# Problem requirements:
Once the line with "You are a computer-use agent. This" is found in the entries below, repeat it and each following line exactly, up to and including the line with "Task: Collapse the 程序块 tree node". Add no other lines.

[Dataset items]
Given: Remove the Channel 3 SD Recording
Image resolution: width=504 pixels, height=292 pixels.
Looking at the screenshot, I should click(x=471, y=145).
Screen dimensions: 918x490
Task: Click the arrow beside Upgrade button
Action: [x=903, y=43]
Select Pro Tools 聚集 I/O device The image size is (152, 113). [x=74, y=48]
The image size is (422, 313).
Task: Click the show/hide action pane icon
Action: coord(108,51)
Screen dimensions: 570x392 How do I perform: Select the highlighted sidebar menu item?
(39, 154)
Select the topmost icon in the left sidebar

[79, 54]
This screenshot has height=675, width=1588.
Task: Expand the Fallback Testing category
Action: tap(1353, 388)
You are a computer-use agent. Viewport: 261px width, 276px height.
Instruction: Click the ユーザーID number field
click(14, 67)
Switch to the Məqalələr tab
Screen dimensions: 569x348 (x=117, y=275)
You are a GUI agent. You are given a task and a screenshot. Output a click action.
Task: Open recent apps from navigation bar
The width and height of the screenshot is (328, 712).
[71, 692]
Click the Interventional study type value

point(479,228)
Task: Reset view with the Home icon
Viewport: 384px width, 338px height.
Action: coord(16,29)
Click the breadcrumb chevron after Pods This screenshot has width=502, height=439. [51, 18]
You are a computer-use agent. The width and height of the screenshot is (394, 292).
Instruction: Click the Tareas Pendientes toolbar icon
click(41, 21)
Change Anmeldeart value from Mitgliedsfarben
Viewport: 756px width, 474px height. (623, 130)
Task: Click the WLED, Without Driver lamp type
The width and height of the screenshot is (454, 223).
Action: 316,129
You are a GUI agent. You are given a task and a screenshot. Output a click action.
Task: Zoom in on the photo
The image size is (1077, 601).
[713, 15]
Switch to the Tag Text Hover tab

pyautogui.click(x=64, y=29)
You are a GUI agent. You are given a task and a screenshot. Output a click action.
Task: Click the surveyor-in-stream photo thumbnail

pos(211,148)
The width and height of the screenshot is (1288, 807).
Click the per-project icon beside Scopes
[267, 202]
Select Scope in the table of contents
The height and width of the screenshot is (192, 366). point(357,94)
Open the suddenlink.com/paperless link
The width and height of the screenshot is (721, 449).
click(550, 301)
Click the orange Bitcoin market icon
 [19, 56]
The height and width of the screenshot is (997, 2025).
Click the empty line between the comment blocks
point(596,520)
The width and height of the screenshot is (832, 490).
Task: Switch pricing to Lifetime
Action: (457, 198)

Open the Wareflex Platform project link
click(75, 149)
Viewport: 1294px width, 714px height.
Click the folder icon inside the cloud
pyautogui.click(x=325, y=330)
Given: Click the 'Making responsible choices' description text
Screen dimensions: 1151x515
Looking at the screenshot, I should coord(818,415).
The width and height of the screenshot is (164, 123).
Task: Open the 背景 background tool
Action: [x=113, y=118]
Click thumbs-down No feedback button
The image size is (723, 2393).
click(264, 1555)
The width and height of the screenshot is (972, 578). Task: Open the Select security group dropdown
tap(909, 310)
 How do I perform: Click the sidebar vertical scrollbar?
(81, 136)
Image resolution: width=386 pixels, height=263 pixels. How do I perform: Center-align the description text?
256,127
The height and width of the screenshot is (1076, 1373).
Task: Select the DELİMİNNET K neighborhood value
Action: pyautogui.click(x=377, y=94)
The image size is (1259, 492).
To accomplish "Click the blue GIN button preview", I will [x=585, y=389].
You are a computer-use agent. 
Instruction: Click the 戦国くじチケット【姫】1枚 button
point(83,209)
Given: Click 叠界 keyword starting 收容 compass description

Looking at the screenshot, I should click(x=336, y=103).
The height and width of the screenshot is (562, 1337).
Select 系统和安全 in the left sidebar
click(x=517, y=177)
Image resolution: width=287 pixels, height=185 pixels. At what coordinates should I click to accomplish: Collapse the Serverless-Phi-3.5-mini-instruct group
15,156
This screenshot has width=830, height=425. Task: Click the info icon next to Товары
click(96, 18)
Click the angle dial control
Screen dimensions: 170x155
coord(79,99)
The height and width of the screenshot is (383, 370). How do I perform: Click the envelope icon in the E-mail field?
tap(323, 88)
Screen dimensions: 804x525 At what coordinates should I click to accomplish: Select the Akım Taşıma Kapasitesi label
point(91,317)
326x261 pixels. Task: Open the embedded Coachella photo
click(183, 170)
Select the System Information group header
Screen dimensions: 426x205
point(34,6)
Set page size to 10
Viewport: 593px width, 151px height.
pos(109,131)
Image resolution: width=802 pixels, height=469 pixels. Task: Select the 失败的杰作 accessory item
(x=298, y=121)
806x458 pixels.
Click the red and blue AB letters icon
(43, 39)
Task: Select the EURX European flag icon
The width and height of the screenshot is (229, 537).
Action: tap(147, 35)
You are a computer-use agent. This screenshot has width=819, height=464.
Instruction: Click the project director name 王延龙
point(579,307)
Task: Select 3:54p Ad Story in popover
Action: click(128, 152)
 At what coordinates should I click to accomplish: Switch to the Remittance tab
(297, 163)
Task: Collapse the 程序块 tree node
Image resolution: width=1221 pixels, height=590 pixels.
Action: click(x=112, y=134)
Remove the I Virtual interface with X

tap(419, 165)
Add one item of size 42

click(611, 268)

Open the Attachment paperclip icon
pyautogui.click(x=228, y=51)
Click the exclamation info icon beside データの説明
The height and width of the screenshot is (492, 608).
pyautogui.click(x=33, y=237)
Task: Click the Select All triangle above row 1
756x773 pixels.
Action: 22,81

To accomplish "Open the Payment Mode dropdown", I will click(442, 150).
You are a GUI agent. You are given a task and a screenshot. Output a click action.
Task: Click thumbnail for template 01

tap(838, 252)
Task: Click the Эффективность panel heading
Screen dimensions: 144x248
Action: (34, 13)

# Solution to this exercise:
You are a computer-use agent. This screenshot has width=819, height=464.
Instruction: Click the project director name 王延龙
point(579,307)
Task: Select 3:54p Ad Story in popover
Action: click(128, 152)
 At what coordinates should I click to accomplish: Switch to the Remittance tab
(297, 163)
Task: Collapse the 程序块 tree node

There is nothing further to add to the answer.